@Hacker versus cracker
A hacker is someone who writes a bit of a code that is unusual and perhaps opens up a new field in IT, or is thrown in as a quick fix.
A hacker knows their systems so well they can hack in a solution fast, then comeback later to do it properly.
A hack is a bit of code that is particularly, clever but is not orthodox.
Perl for example is a hacked together language created by a hacker. And is full of hacks. Speed to stdout is faster than basic orthodox compiled C code, that is because of hacking. Perl is also finding it very hard to release a new version, and that is also because of all the hacks in it.
A cracker is someone who cracks into software, being on a network, harddrive, main memory is immaterial.
Cracking is the art of exploiting software.
Hacking is the art of creating new ideas and using the technology in innovative ways.
Now cracking is hacking, if and only if the person doing the cracking is doing it in a new innovative way, or perhaps doing it on the fly. But they are still cracking, they are distinct descriptors.
A DDoS attack nowadays, is a crack, but when it was found it was a hack. If it was used to cause instability then it was a crack, but if it was tested in controlled environment then it was a hack.
Cracking is breaking into secured software, so breaking the authentication mechanisms, or exploiting a bug, to cause the system to crash, or to give access where the design did not allow.
Whereas a hack may use a bug to keep a system stable.
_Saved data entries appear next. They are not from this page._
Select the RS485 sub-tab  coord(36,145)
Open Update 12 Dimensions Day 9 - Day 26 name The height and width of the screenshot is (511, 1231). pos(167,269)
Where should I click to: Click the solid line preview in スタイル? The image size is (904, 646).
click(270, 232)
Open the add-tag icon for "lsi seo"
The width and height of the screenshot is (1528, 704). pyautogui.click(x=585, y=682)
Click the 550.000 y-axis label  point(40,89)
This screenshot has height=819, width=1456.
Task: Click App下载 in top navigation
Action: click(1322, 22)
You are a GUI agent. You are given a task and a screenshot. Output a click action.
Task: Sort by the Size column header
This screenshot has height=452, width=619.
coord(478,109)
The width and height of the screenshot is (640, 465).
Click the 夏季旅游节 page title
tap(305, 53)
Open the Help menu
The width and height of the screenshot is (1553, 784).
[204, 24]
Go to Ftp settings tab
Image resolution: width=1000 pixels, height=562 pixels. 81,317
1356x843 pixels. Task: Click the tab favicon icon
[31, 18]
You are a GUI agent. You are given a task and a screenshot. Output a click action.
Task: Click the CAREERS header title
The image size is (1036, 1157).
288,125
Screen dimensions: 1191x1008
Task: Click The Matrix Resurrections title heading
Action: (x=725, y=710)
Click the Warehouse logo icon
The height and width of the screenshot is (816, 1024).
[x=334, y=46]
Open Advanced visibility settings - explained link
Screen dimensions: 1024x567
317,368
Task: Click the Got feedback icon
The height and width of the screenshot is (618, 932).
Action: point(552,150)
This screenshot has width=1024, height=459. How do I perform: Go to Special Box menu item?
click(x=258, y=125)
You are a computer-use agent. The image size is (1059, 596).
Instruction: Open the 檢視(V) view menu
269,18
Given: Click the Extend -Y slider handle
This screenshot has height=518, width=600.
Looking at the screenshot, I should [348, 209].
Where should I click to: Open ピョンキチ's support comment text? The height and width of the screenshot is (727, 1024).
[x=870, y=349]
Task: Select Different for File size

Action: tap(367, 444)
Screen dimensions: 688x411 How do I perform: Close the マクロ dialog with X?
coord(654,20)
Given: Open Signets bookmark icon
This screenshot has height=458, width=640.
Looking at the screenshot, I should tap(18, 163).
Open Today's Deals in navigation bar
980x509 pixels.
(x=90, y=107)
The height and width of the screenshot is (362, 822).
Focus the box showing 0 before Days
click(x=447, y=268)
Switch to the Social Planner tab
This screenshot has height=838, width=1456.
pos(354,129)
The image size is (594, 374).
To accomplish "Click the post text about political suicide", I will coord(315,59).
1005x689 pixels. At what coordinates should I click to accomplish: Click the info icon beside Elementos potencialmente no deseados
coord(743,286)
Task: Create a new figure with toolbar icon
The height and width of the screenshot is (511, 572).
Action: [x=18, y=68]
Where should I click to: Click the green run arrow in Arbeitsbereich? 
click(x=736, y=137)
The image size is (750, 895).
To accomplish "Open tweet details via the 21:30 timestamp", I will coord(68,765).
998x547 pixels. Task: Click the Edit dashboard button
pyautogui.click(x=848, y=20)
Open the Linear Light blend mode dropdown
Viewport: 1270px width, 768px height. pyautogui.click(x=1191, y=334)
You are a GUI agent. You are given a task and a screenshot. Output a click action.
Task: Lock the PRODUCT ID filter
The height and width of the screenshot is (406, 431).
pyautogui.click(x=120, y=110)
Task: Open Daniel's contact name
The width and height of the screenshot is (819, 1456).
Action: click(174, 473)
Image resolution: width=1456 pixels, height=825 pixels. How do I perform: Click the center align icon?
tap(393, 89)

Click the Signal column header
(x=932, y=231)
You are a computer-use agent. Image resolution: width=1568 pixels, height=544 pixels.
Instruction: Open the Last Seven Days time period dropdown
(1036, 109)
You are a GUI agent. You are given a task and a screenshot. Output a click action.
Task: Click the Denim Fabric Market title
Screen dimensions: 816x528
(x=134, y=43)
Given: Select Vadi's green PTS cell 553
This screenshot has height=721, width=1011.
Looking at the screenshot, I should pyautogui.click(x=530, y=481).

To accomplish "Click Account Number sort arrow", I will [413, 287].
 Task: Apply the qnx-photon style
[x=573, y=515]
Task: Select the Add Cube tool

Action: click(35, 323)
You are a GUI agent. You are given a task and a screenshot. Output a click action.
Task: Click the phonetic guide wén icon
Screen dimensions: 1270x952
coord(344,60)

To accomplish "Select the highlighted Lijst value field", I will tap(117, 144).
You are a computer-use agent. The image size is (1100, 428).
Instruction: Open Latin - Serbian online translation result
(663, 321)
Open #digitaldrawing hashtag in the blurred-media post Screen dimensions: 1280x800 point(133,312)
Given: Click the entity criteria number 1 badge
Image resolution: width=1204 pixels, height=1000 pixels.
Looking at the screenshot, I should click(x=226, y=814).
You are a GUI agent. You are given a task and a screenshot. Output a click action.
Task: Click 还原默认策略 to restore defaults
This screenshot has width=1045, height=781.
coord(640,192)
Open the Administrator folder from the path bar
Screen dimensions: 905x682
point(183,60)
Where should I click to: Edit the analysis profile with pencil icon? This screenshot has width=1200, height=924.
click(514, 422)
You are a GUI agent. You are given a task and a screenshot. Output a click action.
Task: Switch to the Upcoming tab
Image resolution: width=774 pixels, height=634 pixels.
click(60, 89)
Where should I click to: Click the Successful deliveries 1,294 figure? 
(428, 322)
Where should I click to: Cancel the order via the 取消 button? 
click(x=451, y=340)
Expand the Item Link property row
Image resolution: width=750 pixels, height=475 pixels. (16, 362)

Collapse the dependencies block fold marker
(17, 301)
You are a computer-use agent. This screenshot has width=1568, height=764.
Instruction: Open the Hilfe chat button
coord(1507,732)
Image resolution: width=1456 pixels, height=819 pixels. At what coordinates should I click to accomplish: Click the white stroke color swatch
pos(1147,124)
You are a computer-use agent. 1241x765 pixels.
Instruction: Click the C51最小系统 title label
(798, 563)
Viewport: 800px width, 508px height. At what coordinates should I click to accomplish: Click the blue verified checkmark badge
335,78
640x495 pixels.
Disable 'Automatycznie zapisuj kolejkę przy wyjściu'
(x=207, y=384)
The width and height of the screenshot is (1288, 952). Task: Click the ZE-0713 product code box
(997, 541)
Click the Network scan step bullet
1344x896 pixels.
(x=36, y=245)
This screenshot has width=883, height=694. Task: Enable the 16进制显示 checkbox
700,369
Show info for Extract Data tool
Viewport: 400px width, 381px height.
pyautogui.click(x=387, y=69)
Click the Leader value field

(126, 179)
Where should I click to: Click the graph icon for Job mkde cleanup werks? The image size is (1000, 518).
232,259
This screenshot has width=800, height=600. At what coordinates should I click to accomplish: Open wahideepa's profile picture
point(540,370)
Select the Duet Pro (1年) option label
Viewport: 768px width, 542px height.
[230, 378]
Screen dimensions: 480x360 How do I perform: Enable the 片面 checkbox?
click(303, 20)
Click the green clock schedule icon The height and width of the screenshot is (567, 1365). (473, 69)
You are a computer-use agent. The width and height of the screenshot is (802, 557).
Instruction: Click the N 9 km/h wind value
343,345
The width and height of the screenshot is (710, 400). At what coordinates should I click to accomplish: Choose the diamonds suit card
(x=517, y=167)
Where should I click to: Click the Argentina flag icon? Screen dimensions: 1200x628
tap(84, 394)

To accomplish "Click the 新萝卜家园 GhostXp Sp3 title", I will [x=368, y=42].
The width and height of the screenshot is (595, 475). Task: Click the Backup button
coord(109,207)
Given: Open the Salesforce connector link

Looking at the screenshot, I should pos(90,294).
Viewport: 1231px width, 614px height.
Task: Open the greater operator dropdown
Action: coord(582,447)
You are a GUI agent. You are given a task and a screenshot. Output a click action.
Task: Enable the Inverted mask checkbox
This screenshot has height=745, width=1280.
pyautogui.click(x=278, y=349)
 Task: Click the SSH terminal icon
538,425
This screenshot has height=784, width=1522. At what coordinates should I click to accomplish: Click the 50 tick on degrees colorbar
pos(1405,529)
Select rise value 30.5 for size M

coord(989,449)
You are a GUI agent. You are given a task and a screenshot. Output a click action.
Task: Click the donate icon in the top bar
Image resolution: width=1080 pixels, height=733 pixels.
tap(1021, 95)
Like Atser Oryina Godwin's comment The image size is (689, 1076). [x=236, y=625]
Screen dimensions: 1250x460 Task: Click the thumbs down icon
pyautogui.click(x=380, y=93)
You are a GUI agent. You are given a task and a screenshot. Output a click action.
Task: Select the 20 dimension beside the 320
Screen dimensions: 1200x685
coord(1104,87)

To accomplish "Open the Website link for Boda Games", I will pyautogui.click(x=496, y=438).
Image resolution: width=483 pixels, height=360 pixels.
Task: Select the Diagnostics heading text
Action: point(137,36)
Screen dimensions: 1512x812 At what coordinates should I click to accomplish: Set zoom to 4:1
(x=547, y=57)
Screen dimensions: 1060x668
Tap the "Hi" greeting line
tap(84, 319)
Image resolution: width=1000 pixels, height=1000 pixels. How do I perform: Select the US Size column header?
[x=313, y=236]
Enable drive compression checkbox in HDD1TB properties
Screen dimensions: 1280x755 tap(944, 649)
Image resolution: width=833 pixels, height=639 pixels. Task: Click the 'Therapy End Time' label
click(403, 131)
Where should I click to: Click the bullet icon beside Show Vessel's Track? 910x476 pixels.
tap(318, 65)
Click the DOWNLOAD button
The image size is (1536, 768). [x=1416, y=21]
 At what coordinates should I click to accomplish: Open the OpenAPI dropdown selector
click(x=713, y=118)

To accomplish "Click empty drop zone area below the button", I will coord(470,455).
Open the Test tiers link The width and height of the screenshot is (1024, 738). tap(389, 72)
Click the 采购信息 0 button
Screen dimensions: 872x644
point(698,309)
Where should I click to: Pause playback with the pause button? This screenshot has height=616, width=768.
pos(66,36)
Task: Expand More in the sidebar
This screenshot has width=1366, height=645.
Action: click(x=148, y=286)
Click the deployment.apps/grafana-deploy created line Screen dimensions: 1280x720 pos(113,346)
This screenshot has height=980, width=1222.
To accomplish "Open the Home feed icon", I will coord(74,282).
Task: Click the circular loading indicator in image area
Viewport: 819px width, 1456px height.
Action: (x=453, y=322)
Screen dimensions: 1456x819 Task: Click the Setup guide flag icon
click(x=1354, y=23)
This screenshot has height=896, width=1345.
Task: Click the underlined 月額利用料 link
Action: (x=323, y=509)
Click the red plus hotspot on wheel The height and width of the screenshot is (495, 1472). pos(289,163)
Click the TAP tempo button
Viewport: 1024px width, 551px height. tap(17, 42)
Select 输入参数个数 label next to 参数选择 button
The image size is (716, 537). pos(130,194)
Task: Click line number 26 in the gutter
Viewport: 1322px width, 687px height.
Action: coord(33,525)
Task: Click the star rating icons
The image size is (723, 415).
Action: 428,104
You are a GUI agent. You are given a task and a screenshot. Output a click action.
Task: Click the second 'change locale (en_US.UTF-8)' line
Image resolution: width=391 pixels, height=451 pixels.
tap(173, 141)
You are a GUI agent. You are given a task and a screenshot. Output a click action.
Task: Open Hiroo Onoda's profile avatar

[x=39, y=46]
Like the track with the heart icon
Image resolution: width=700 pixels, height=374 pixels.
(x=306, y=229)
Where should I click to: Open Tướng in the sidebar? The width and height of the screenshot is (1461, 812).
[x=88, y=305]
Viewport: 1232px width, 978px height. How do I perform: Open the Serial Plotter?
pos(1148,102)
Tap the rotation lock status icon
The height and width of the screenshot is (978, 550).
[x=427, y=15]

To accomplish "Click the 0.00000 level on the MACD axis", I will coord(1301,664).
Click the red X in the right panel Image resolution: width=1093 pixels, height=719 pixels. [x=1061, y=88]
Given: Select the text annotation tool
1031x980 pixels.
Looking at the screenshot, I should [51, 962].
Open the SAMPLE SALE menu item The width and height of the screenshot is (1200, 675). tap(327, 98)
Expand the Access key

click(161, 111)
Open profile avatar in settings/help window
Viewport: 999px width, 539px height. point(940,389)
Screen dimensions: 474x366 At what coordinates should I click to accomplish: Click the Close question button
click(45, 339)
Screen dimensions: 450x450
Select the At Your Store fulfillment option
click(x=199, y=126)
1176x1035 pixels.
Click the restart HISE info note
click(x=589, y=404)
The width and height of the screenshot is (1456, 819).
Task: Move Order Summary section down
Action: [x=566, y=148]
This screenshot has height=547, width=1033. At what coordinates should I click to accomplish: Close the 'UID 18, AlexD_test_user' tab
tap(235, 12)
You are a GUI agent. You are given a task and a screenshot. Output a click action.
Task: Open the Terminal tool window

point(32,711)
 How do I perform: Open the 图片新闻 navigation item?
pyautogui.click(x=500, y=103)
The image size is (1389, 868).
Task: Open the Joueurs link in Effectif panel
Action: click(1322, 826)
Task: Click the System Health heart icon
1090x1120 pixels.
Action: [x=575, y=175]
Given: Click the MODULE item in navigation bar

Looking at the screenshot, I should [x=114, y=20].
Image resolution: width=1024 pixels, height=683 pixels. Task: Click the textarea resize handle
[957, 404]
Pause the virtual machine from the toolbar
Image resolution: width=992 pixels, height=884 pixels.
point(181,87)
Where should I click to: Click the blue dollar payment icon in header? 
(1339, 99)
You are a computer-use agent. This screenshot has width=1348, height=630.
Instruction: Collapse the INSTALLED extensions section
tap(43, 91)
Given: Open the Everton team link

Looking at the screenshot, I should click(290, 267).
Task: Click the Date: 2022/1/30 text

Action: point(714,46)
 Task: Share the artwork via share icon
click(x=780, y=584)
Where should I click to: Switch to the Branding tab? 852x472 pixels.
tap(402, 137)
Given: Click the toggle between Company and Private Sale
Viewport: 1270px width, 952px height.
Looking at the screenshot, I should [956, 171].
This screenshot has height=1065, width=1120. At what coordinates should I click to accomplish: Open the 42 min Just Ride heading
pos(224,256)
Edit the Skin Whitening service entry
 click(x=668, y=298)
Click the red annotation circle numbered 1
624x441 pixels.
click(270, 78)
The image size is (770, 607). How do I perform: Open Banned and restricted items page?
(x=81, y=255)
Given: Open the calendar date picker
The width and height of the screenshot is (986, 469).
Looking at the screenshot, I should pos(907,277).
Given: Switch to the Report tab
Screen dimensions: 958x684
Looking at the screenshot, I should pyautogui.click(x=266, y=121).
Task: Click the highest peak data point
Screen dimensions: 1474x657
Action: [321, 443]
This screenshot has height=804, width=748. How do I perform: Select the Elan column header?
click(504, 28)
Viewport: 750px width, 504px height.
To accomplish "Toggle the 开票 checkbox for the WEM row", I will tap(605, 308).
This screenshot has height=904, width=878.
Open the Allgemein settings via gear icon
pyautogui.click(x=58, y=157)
Of course there is a grey area, but in practice it is quite obvious when cracking or hacking is occurring. But, grey areas such as using a worm to patch systems, generally fall into the realm of a crack, because you don't have authority to alter the state of other people's machines, and it may cause instability, but if you were to pull it off with no one negatively effected, that would be considered a hack. And a security company that notices some small signature may patch in a quick hack to the scanner perhaps, and then redo later.
And the hairy linux programmer idea, may also annoy those in the BSD camp, who claimed the hacker name a long time ago.
It is not so much an ethical thing really, but that is where people get annoyed, it is more to do with the intention and the action.
And I applaud El Reg for doing their bit, in using the correct terminology.